Die Räuberbakterien nehmen die freigesetzten DNA-Fragmente auf. Wenn diese Fragmente bestimmte Arzneimittelresistenzgene tragen, der spezifische Widerstand kann dem neuen Eigentümer verliehen werden. Als Ergebnis, das Antibiotikum ist nicht mehr wirksam und das Bakterium kann sich weitgehend ungestört vermehren.
Krankheitserreger mit solchen Fähigkeiten sind ein großes Problem in Krankenhäusern, da sie durch den Kontakt mit anderen resistenten Bakterien Resistenzen gegen viele Antibiotika ansammeln können – die Bakterien werden multiresistent. Im schlimmsten Fall, Antibiotika-Behandlungen sind nicht mehr wirksam, so werden nosokomiale Infektionen mit multiresistenten Erregern zu einer tödlichen Bedrohung für Patienten.
Giftige Proteine und Antitoxine
"Der T6SS, sowie eine Reihe verschiedener Effektoren, können auch in anderen Erregern gefunden werden, wie etwa solchen, die Lungenentzündung oder Cholera verursachen, " sagt Basler.
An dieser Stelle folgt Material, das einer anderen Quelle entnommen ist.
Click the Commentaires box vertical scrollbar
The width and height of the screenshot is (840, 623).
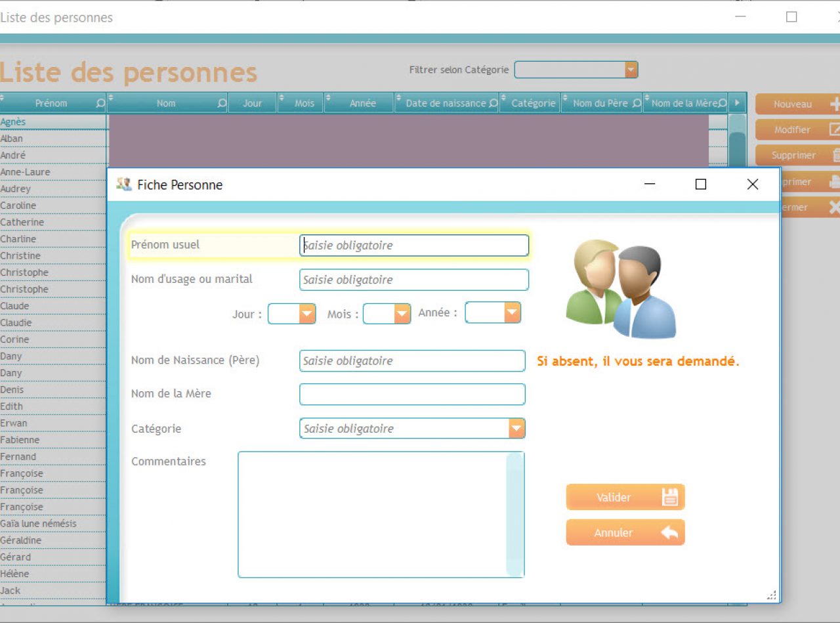tap(515, 514)
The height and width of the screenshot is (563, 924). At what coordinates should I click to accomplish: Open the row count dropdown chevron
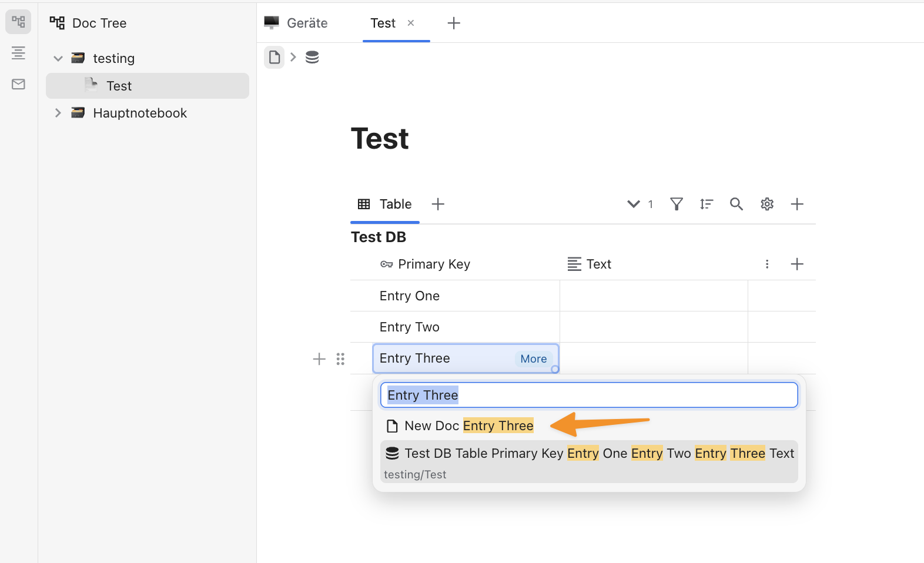(634, 204)
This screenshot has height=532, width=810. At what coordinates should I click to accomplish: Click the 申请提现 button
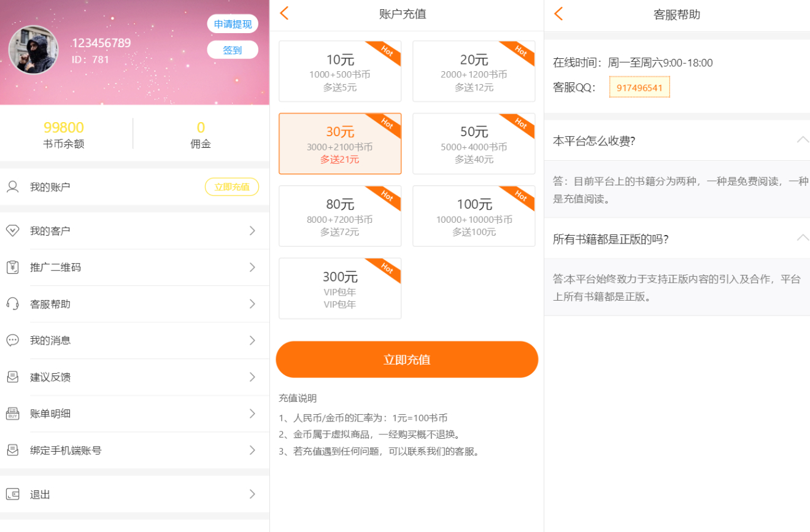[x=233, y=24]

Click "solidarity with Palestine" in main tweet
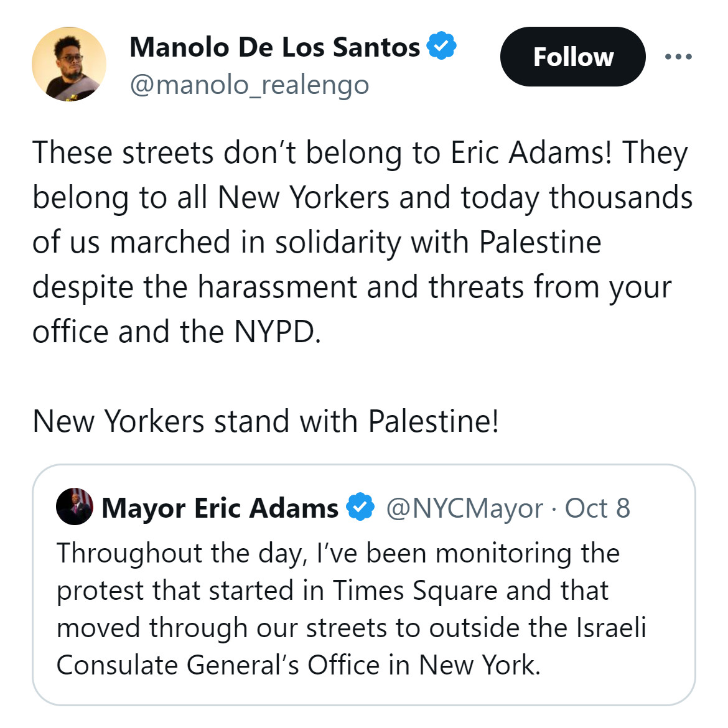point(438,242)
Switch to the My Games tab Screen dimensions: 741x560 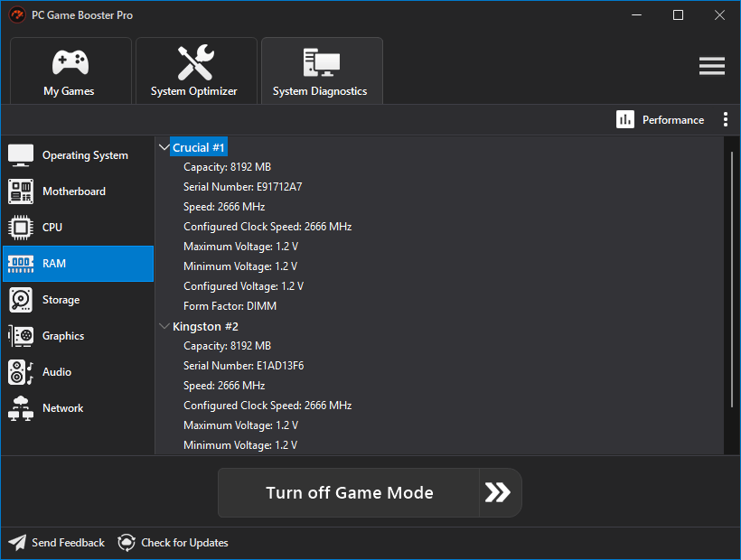[x=70, y=70]
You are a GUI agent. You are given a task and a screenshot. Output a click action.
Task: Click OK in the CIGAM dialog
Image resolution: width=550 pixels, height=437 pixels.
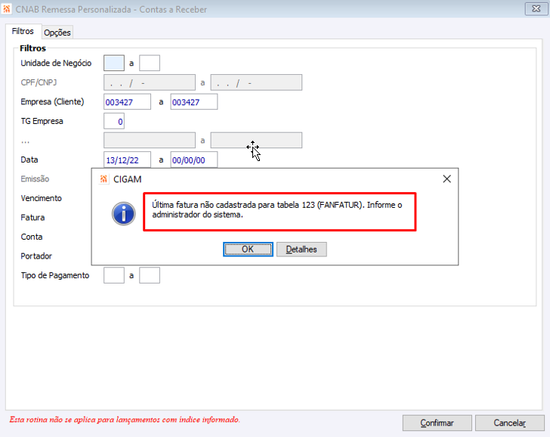tap(248, 249)
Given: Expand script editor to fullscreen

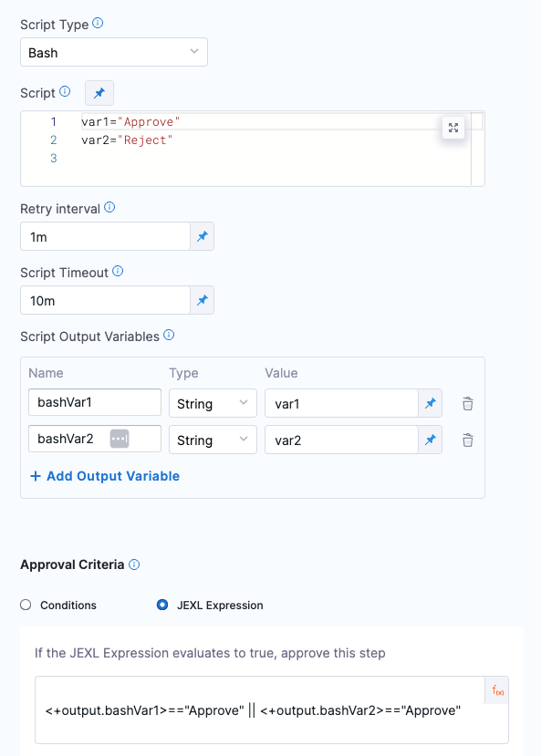Looking at the screenshot, I should [x=453, y=128].
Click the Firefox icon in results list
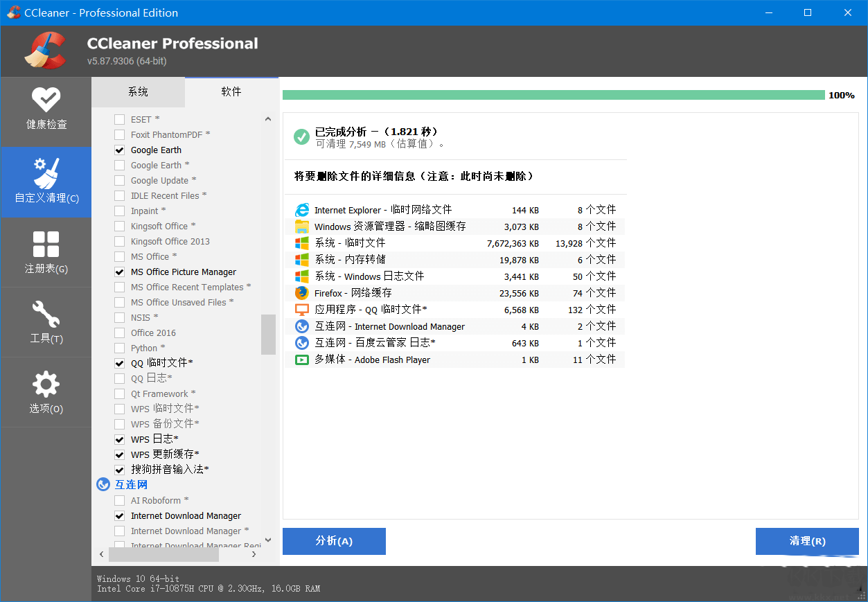This screenshot has height=602, width=868. click(302, 293)
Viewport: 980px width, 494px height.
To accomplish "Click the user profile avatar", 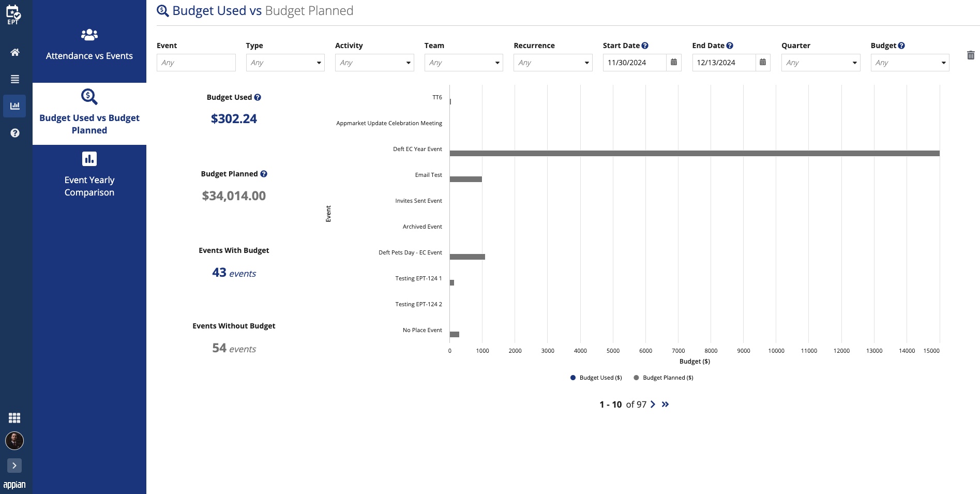I will (x=14, y=441).
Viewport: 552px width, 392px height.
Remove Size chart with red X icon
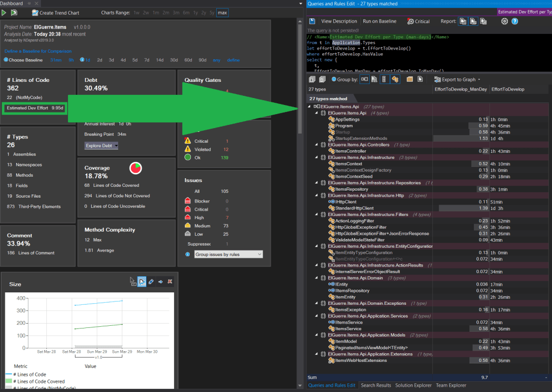point(169,282)
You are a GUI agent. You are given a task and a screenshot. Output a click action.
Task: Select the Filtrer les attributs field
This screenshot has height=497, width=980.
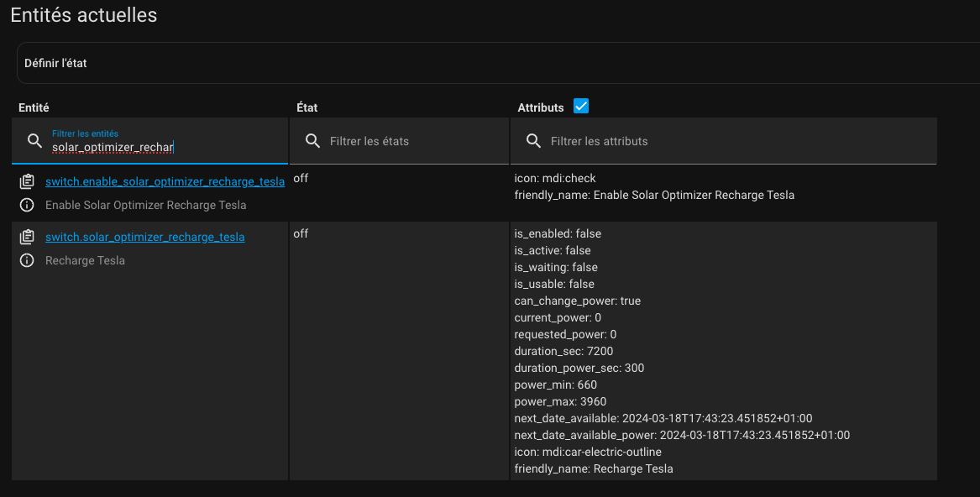click(x=731, y=141)
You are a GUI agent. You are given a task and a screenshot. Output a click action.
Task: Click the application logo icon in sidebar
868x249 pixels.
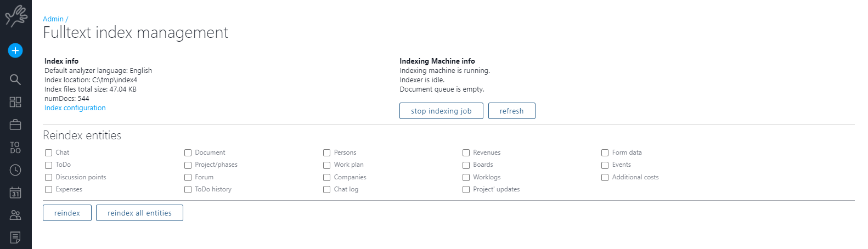[x=16, y=16]
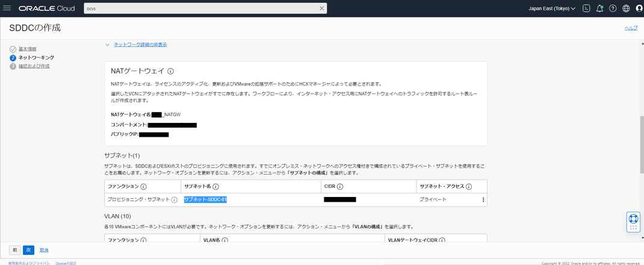Open Cloud Shell developer tools icon
Viewport: 644px width, 265px height.
(586, 8)
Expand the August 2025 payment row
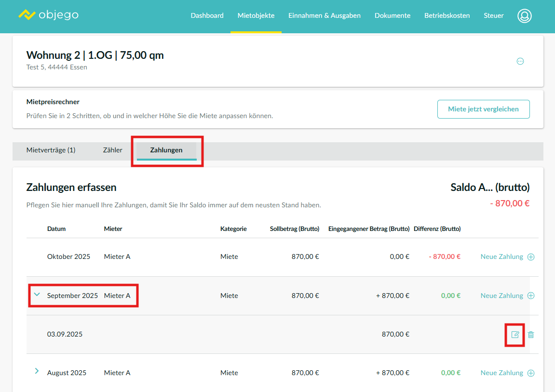The image size is (555, 392). tap(37, 371)
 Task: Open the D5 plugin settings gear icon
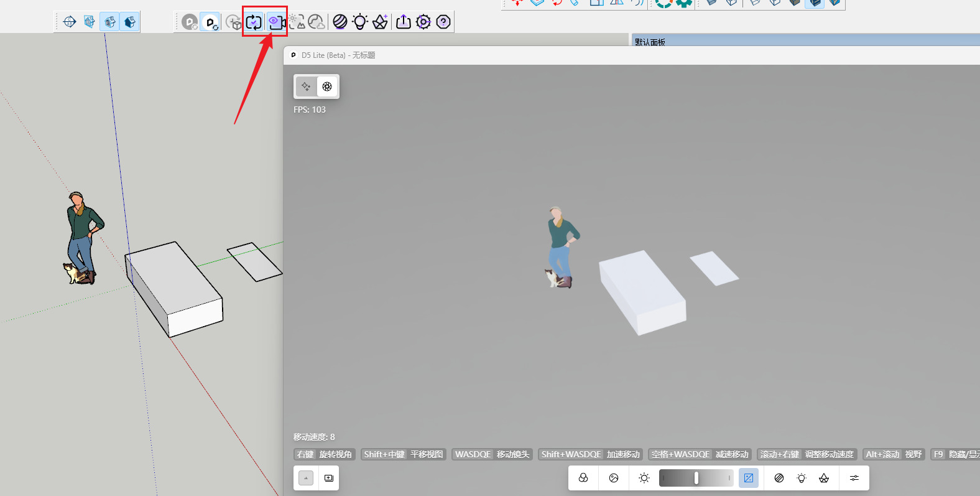(x=423, y=22)
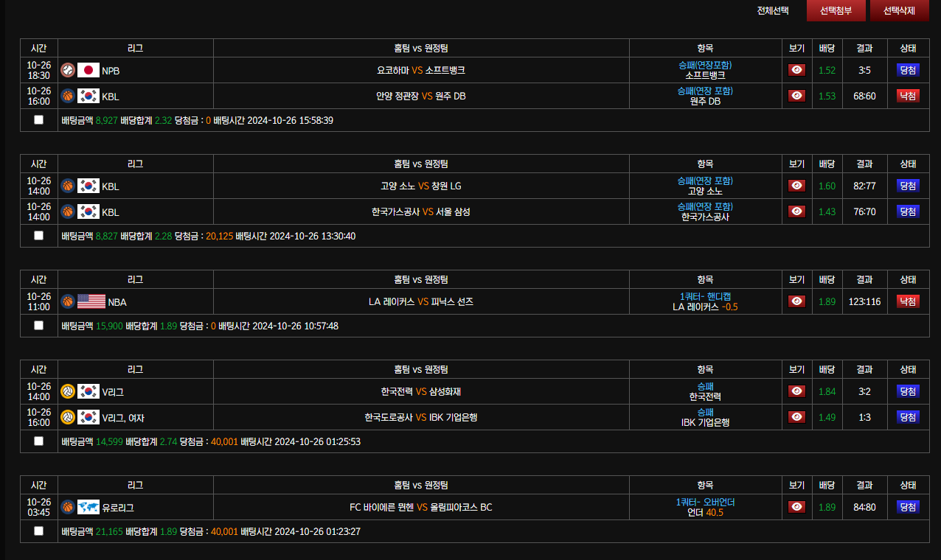941x560 pixels.
Task: Click the 전체선택 select-all option
Action: (x=773, y=11)
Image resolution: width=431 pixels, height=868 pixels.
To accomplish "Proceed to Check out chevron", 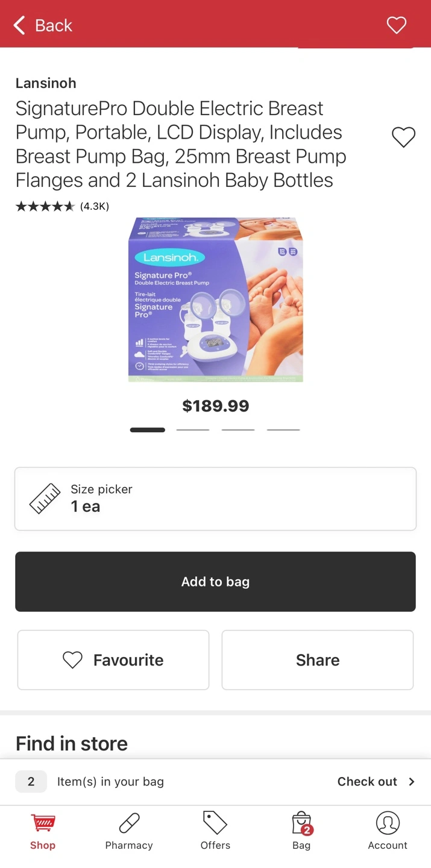I will click(x=412, y=782).
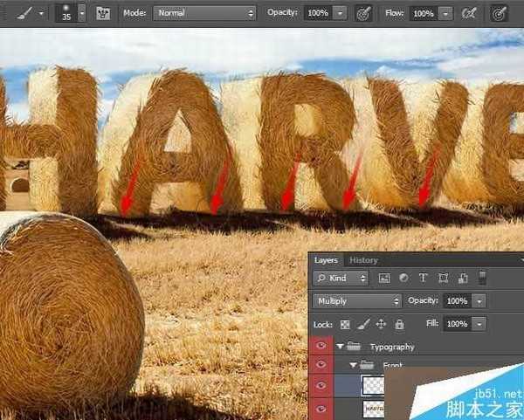
Task: Hide the Front group layer
Action: 320,366
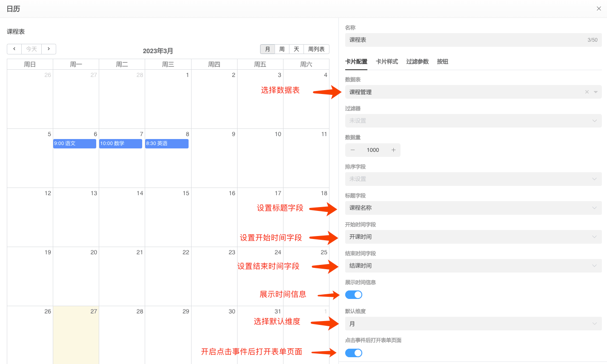This screenshot has width=607, height=364.
Task: Open the 过滤参数 tab
Action: [417, 61]
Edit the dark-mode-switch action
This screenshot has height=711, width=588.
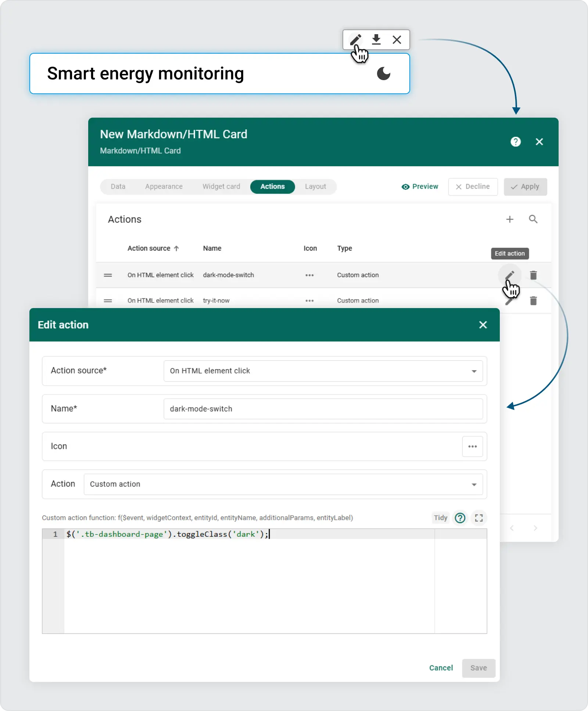509,275
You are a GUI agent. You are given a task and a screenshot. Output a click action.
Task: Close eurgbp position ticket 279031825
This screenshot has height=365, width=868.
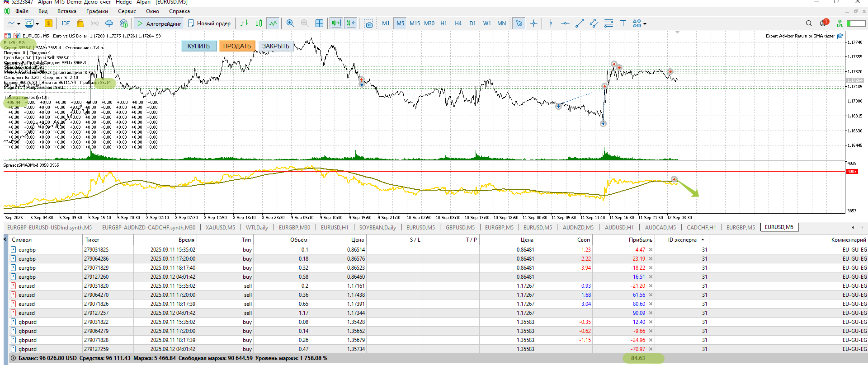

Interessanterweise nicht alle Effektoren reichen aus, um die Zielzelle abzutöten, ebenso viele Bakterien haben Antitoxine entwickelt oder erworben – sogenannte Immunitätsproteine. „Außerdem konnten wir in den Räuberzellen die entsprechenden Immunitätsproteine der fünf toxischen Effektoren identifizieren. Für die Bakterien ist es absolut sinnvoll, nicht nur ein einziges Toxin zu produzieren, sondern sondern ein Cocktail aus verschiedenen Giften mit unterschiedlicher Wirkung, ", sagt Basler. "Das erhöht die Wahrscheinlichkeit, dass die Rivalen erfolgreich eliminiert und teilweise auch lysiert werden können, um ihre DNA freizusetzen."
Eroberung neuer Umweltnischen
Antibiotika und antimikrobielle Resistenzen gibt es schon lange. Sie entstanden durch das Zusammenleben von Mikroorganismen und ermöglichten es Bakterien, sich gegen Feinde zu wehren oder Konkurrenten zu eliminieren. Auf diese Weise können Bakterien neue Umweltnischen erobern und besiedeln. Durch den Einsatz von Antibiotika in der Medizin jedoch, die natürliche Fähigkeit, Resistenzen zu entwickeln, ist zum Problem geworden. Dies stellt die Forscher vor die Herausforderung, ständig neue Antibiotika zu entwickeln und die Ausbreitung von Arzneimittelresistenzen zu verlangsamen.